● Task prompt:
Reproduce every entry exactly.

● Records for processing:
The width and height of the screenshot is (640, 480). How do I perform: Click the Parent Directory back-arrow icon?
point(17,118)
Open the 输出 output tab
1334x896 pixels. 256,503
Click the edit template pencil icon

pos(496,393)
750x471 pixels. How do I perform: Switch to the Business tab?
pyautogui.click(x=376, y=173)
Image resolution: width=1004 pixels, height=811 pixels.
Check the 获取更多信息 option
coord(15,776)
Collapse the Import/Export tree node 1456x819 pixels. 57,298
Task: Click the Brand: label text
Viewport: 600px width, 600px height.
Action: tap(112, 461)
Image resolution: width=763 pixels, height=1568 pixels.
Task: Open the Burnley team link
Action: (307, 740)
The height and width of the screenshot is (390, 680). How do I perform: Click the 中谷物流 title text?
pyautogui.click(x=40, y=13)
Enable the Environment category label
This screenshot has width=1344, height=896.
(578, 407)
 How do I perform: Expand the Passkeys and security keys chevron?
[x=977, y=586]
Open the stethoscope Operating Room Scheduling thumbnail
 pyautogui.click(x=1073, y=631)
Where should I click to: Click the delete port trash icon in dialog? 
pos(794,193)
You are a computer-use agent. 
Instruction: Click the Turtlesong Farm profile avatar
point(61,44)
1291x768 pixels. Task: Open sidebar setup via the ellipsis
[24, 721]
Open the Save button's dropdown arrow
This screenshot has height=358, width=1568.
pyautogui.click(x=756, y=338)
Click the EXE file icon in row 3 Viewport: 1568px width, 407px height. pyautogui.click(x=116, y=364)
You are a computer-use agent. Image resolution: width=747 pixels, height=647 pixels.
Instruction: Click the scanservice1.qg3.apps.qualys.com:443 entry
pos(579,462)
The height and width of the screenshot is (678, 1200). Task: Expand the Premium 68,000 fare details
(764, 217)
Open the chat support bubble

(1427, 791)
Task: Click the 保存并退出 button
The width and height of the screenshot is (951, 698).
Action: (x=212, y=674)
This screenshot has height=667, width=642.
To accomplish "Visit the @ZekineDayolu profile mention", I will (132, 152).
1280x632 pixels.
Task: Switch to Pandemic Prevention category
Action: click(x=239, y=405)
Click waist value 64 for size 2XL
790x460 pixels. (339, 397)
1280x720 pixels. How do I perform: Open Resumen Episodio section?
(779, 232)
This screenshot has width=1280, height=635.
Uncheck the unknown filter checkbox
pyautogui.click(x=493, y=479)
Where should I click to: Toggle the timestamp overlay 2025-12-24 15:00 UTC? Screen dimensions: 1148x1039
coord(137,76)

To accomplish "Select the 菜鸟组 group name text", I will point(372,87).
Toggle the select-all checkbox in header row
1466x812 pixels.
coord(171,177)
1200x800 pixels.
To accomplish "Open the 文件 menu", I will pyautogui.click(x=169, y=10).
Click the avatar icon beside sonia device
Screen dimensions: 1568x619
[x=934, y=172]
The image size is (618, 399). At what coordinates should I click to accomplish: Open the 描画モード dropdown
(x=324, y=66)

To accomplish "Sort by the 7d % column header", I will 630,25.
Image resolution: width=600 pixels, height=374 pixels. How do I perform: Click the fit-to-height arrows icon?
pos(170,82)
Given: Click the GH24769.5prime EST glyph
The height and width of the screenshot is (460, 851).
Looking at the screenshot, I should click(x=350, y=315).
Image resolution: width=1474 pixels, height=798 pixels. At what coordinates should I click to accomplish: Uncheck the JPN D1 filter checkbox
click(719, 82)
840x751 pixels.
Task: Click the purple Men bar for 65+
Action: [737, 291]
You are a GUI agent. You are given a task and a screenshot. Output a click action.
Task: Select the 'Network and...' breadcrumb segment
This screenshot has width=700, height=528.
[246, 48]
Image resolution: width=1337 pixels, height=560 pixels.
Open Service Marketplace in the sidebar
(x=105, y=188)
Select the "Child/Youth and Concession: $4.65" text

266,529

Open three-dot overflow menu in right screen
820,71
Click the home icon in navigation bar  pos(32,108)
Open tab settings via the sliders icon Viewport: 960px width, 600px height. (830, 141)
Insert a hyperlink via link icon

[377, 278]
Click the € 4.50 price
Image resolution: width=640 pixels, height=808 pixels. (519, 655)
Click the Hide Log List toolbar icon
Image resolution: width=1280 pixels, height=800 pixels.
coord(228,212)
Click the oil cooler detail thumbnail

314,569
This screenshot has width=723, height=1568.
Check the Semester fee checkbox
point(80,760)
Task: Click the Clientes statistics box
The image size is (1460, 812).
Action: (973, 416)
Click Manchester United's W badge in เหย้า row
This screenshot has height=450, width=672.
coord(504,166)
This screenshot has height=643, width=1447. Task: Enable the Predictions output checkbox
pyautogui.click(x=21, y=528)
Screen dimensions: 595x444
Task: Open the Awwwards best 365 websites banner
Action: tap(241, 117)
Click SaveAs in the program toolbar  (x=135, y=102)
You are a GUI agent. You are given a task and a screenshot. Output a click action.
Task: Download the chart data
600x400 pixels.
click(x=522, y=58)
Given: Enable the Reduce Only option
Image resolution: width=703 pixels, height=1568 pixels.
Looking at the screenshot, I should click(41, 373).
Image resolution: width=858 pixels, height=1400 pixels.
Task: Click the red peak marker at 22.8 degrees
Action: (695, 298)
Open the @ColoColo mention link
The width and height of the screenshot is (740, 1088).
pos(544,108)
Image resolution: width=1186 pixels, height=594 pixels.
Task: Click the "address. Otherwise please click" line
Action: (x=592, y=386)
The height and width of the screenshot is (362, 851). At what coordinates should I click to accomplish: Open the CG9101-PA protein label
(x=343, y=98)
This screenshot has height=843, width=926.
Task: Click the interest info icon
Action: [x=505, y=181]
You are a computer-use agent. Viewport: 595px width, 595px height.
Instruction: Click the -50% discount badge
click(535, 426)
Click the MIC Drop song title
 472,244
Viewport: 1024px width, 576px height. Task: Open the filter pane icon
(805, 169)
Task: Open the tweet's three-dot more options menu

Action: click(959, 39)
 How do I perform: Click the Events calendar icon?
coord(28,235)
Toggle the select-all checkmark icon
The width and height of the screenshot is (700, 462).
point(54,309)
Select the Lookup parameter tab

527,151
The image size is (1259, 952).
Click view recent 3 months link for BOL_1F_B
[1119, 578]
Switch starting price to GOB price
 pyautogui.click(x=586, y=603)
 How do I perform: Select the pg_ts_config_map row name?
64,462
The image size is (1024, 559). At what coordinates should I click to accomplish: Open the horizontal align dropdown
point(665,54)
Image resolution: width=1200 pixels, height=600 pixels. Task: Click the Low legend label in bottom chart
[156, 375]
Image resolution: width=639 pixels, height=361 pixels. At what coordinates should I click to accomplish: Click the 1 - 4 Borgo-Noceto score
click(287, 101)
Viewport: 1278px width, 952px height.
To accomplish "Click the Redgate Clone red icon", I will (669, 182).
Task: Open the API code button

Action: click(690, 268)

● Exercise output:
The width and height of the screenshot is (640, 480). How do I perform: Click the Parent Directory back-arrow icon?
point(17,118)
Open the 输出 output tab
1334x896 pixels. 256,503
Click the edit template pencil icon

pos(496,393)
750x471 pixels. How do I perform: Switch to the Business tab?
pyautogui.click(x=376, y=173)
Image resolution: width=1004 pixels, height=811 pixels.
Check the 获取更多信息 option
coord(15,776)
Collapse the Import/Export tree node 1456x819 pixels. 57,298
Task: Click the Brand: label text
Viewport: 600px width, 600px height.
Action: tap(112, 461)
Image resolution: width=763 pixels, height=1568 pixels.
Task: Open the Burnley team link
Action: (307, 740)
The height and width of the screenshot is (390, 680). How do I perform: Click the 中谷物流 title text?
pyautogui.click(x=40, y=13)
Enable the Environment category label
This screenshot has width=1344, height=896.
(578, 407)
 How do I perform: Expand the Passkeys and security keys chevron?
[x=977, y=586]
Open the stethoscope Operating Room Scheduling thumbnail
 pyautogui.click(x=1073, y=631)
Where should I click to: Click the delete port trash icon in dialog? 
pos(794,193)
You are a computer-use agent. 
Instruction: Click the Turtlesong Farm profile avatar
point(61,44)
1291x768 pixels. Task: Open sidebar setup via the ellipsis
[24, 721]
Open the Save button's dropdown arrow
This screenshot has height=358, width=1568.
pyautogui.click(x=756, y=338)
Click the EXE file icon in row 3 Viewport: 1568px width, 407px height. pyautogui.click(x=116, y=364)
You are a computer-use agent. Image resolution: width=747 pixels, height=647 pixels.
Instruction: Click the scanservice1.qg3.apps.qualys.com:443 entry
pos(579,462)
The height and width of the screenshot is (678, 1200). Task: Expand the Premium 68,000 fare details
(764, 217)
Open the chat support bubble

(1427, 791)
Task: Click the 保存并退出 button
The width and height of the screenshot is (951, 698).
Action: (x=212, y=674)
This screenshot has height=667, width=642.
To accomplish "Visit the @ZekineDayolu profile mention", I will (132, 152).
1280x632 pixels.
Task: Switch to Pandemic Prevention category
Action: click(x=239, y=405)
Click waist value 64 for size 2XL
790x460 pixels. (339, 397)
1280x720 pixels. How do I perform: Open Resumen Episodio section?
(779, 232)
This screenshot has width=1280, height=635.
Uncheck the unknown filter checkbox
pyautogui.click(x=493, y=479)
Where should I click to: Toggle the timestamp overlay 2025-12-24 15:00 UTC? Screen dimensions: 1148x1039
coord(137,76)

To accomplish "Select the 菜鸟组 group name text", I will point(372,87).
Toggle the select-all checkbox in header row
1466x812 pixels.
coord(171,177)
1200x800 pixels.
To accomplish "Open the 文件 menu", I will pyautogui.click(x=169, y=10).
Click the avatar icon beside sonia device
Screen dimensions: 1568x619
[x=934, y=172]
The image size is (618, 399). At what coordinates should I click to accomplish: Open the 描画モード dropdown
(x=324, y=66)

To accomplish "Sort by the 7d % column header", I will 630,25.
Image resolution: width=600 pixels, height=374 pixels. How do I perform: Click the fit-to-height arrows icon?
pos(170,82)
Given: Click the GH24769.5prime EST glyph
The height and width of the screenshot is (460, 851).
Looking at the screenshot, I should click(x=350, y=315).
Image resolution: width=1474 pixels, height=798 pixels. At what coordinates should I click to accomplish: Uncheck the JPN D1 filter checkbox
click(719, 82)
840x751 pixels.
Task: Click the purple Men bar for 65+
Action: [737, 291]
You are a GUI agent. You are given a task and a screenshot. Output a click action.
Task: Select the 'Network and...' breadcrumb segment
This screenshot has width=700, height=528.
[246, 48]
Image resolution: width=1337 pixels, height=560 pixels.
Open Service Marketplace in the sidebar
(x=105, y=188)
Select the "Child/Youth and Concession: $4.65" text

266,529

Open three-dot overflow menu in right screen
820,71
Click the home icon in navigation bar  pos(32,108)
Open tab settings via the sliders icon Viewport: 960px width, 600px height. (830, 141)
Insert a hyperlink via link icon

[377, 278]
Click the € 4.50 price
Image resolution: width=640 pixels, height=808 pixels. (519, 655)
Click the Hide Log List toolbar icon
Image resolution: width=1280 pixels, height=800 pixels.
coord(228,212)
Click the oil cooler detail thumbnail

314,569
This screenshot has width=723, height=1568.
Check the Semester fee checkbox
point(80,760)
Task: Click the Clientes statistics box
The image size is (1460, 812).
Action: (973, 416)
Click Manchester United's W badge in เหย้า row
This screenshot has height=450, width=672.
coord(504,166)
This screenshot has height=643, width=1447. Task: Enable the Predictions output checkbox
pyautogui.click(x=21, y=528)
Screen dimensions: 595x444
Task: Open the Awwwards best 365 websites banner
Action: tap(241, 117)
Click SaveAs in the program toolbar  (x=135, y=102)
You are a GUI agent. You are given a task and a screenshot. Output a click action.
Task: Download the chart data
600x400 pixels.
click(x=522, y=58)
Given: Enable the Reduce Only option
Image resolution: width=703 pixels, height=1568 pixels.
Looking at the screenshot, I should click(41, 373).
Image resolution: width=858 pixels, height=1400 pixels.
Task: Click the red peak marker at 22.8 degrees
Action: (695, 298)
Open the @ColoColo mention link
The width and height of the screenshot is (740, 1088).
pos(544,108)
Image resolution: width=1186 pixels, height=594 pixels.
Task: Click the "address. Otherwise please click" line
Action: (x=592, y=386)
The height and width of the screenshot is (362, 851). At what coordinates should I click to accomplish: Open the CG9101-PA protein label
(x=343, y=98)
This screenshot has height=843, width=926.
Task: Click the interest info icon
Action: [x=505, y=181]
You are a computer-use agent. Viewport: 595px width, 595px height.
Instruction: Click the -50% discount badge
click(535, 426)
Click the MIC Drop song title
 472,244
Viewport: 1024px width, 576px height. Task: Open the filter pane icon
(805, 169)
Task: Open the tweet's three-dot more options menu

Action: click(959, 39)
 How do I perform: Click the Events calendar icon?
coord(28,235)
Toggle the select-all checkmark icon
The width and height of the screenshot is (700, 462).
point(54,309)
Select the Lookup parameter tab

527,151
The image size is (1259, 952).
Click view recent 3 months link for BOL_1F_B
[1119, 578]
Switch starting price to GOB price
 pyautogui.click(x=586, y=603)
 How do I perform: Select the pg_ts_config_map row name?
64,462
The image size is (1024, 559). At what coordinates should I click to accomplish: Open the horizontal align dropdown
point(665,54)
Image resolution: width=1200 pixels, height=600 pixels. Task: Click the Low legend label in bottom chart
[156, 375]
Image resolution: width=639 pixels, height=361 pixels. At what coordinates should I click to accomplish: Click the 1 - 4 Borgo-Noceto score
click(287, 101)
Viewport: 1278px width, 952px height.
To accomplish "Click the Redgate Clone red icon", I will (669, 182).
Task: Open the API code button

Action: click(690, 268)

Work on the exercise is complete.